Ten years of not speaking to each had them packed with material to record from their solo work, which never was quite the same without the brotherly harmonies.

This time, McCartney wrote the hit song “On The Wings Of A Nightingale” from their reunion. 

The last commercial success was the 1986 album and single with the same “Born Yesterday”, after which their careers primarily include guest appearances and live shows with few impactful original materials.

The Everly Brother’s Harmony Singing

Don Everly once said about singing with his brother, “we could read each other” minds when we were singing.”

Being born into the same family and singing together makes them, in my opinion, the best-ever harmony duo. For instance, the difference between them and Lenon and McCartney is that the Brothers would never need rehearsals nor discuss what each would sing. The knit-sounding, buttery singing of Don, who always sang the lead, and Phil, who mostly sang upper harmonies, became, in Don” words, “just the way that it was.”

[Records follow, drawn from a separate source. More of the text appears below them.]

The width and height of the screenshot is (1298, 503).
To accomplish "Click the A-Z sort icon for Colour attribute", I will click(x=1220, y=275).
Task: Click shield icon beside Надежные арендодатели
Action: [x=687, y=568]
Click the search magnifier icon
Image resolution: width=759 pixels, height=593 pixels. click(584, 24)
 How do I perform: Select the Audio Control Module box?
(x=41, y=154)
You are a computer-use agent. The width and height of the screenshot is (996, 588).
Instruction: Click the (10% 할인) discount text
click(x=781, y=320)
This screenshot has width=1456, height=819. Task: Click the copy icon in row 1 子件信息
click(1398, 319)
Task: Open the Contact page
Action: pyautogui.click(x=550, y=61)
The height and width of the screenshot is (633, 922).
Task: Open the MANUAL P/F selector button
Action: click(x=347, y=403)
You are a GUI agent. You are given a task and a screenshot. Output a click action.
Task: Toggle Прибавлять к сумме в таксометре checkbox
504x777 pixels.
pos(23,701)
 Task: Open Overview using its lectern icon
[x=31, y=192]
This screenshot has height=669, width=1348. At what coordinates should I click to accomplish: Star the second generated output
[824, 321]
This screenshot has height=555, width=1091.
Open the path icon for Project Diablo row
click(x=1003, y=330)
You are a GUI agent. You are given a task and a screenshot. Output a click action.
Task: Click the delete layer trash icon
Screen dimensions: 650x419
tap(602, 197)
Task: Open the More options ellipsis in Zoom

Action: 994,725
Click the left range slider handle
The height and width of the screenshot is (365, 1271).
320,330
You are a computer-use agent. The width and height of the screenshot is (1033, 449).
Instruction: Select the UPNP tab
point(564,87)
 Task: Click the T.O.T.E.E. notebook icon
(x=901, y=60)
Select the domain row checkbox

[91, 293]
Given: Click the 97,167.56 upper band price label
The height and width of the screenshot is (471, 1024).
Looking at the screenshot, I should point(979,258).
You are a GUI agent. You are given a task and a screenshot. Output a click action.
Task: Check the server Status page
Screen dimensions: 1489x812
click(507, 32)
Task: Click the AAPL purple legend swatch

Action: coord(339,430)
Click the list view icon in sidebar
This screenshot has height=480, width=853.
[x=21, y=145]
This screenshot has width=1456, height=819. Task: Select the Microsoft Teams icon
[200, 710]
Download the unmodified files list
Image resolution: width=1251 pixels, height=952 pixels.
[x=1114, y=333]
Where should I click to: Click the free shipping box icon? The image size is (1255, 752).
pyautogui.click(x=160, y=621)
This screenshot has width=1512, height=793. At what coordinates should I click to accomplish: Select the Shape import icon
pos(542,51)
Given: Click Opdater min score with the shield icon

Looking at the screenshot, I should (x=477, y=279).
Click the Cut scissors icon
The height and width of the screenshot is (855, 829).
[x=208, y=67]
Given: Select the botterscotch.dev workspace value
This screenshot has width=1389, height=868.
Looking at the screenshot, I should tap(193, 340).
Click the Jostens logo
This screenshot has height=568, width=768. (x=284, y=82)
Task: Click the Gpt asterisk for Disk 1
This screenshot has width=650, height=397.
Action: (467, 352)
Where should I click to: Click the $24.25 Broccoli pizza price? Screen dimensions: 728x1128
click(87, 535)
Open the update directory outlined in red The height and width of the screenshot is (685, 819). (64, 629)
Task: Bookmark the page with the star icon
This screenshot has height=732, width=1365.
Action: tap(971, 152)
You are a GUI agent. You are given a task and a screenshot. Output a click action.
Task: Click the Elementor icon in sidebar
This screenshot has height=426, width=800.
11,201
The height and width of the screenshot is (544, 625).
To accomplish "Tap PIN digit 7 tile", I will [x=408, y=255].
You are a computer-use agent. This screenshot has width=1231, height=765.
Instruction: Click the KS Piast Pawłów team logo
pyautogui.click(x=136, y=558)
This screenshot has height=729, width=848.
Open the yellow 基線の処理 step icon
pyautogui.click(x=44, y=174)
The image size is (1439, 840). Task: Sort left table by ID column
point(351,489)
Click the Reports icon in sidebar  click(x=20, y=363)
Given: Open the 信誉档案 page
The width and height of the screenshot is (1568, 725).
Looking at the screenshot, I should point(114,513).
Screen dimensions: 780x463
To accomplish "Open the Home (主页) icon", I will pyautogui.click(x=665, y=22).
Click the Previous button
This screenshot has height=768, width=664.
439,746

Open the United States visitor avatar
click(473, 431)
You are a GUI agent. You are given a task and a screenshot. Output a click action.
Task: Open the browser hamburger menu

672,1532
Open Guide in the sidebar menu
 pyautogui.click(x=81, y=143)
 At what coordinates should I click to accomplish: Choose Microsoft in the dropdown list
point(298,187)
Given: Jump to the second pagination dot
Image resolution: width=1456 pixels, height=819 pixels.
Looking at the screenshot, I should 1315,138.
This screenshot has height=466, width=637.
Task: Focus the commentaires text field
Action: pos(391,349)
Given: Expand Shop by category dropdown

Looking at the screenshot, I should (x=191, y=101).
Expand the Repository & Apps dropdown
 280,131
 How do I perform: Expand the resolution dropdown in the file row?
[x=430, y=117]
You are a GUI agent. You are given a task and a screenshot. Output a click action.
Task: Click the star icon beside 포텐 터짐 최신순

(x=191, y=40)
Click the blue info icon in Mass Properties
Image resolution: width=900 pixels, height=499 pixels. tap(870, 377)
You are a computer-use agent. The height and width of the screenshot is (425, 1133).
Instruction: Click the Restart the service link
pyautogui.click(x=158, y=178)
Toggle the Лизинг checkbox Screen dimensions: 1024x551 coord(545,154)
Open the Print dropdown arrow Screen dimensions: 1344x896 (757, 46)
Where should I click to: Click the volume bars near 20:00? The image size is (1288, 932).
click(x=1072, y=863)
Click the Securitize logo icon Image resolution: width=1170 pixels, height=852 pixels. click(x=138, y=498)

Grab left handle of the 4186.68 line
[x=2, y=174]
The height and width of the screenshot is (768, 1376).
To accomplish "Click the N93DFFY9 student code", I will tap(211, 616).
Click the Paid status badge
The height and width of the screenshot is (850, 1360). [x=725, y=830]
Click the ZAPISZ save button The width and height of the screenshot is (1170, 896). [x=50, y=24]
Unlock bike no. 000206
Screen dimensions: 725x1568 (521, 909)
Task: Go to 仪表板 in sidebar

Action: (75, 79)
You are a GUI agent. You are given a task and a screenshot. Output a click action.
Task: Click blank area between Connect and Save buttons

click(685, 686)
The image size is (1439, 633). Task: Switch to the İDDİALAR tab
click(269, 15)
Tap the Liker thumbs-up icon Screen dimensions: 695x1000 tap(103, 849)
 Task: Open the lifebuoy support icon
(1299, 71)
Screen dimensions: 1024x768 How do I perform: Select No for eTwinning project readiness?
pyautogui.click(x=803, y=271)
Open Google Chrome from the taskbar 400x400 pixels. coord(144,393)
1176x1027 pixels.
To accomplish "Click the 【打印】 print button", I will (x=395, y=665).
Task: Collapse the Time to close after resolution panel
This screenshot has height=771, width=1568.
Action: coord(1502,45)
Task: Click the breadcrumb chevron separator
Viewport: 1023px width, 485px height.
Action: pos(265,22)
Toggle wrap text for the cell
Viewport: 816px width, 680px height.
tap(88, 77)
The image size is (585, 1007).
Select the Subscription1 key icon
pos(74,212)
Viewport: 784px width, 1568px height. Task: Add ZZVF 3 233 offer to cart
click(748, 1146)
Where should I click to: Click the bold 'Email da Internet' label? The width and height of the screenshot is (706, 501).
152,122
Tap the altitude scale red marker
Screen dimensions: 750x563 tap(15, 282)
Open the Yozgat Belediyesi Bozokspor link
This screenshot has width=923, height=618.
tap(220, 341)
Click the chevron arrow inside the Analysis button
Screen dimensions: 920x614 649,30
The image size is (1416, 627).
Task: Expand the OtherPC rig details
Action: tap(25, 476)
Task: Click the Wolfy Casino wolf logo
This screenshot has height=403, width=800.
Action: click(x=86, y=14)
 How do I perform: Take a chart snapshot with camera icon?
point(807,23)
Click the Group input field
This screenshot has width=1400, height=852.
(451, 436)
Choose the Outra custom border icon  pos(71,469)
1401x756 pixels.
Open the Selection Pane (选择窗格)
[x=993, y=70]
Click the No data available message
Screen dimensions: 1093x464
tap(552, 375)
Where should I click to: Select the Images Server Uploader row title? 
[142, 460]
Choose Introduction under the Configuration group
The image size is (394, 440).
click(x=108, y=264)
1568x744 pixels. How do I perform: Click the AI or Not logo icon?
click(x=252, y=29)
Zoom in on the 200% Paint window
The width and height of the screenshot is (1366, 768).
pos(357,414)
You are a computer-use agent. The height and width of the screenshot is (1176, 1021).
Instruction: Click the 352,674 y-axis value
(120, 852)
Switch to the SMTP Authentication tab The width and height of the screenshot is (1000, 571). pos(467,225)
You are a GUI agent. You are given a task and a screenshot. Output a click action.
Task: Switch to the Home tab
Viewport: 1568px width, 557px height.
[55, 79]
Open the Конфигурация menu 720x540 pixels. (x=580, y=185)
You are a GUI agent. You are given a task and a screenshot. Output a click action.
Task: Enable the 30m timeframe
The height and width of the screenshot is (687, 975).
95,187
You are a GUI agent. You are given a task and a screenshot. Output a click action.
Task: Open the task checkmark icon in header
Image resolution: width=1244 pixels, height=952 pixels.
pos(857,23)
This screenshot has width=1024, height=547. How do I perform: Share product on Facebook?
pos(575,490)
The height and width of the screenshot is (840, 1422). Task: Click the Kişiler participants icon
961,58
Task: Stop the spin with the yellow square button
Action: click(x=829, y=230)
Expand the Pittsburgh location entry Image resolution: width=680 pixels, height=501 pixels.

The blend of voices is so perfect, yet natural, making it feel like at least three voices are singing. 

Notable Performances

From their reunion concert in the Royal Albert Hall

Don and Phil at the top of their fame in National TV

Perfect harmony singing along with what I consider the closest follow-up to their style, Simon & Garfunkel


Question: What was the Everly Brothers’ net worth?

Answer: Don and Phil both had a similar net worth of 20$ million at the time of their deaths.

Question: Who was the main songwriting in the Everly Brothers?

Answer: The main writer and lead singer was always Don, while Phill added the fine touch and extra guitar work. 

Question: What guitar did the Everly Brothers play?

Answer: Gibson built a signature model for the brothers in the 60, the Gibson J-180. Today the closest model you can buy if you’re a guitar player is the Gibson J200.

The Everly Brothers’ Legacy

Paul McCartney said he preferred the Everly Brothers to the Beatles. In his words:

‘But just two guys, two good-looking guys? So we idolized them. We wanted to be them,’ 

If you can make the Beatles humble before you, there’s not much more you can contribute to music. 

All the big 60s rock acts credit The Everly Brothers for their harmonizing and guitar work. They had a purist look and unique harmonies that every neighborhood boy would try with their friends, out of which a few legendary bands like the Beach Boys and Beatles were born. Even later on, harmonizing duos like Extreme would credit big hits such as “more than words” to the Everly Brothers’ legacy.

Most of what classic bands brought to music, Don, and Phil had done first. In simple words, They were the heroes of everyone’s rock heroes. 

Phil died on Jan. 3, 2014, from pulmonary disease, and Don died on Aug. 21, 2021, from old age in what would be the modern Don McClean version of the lines “The Day The Music Died,” dedicated at the time to their best friend, Buddy Holly.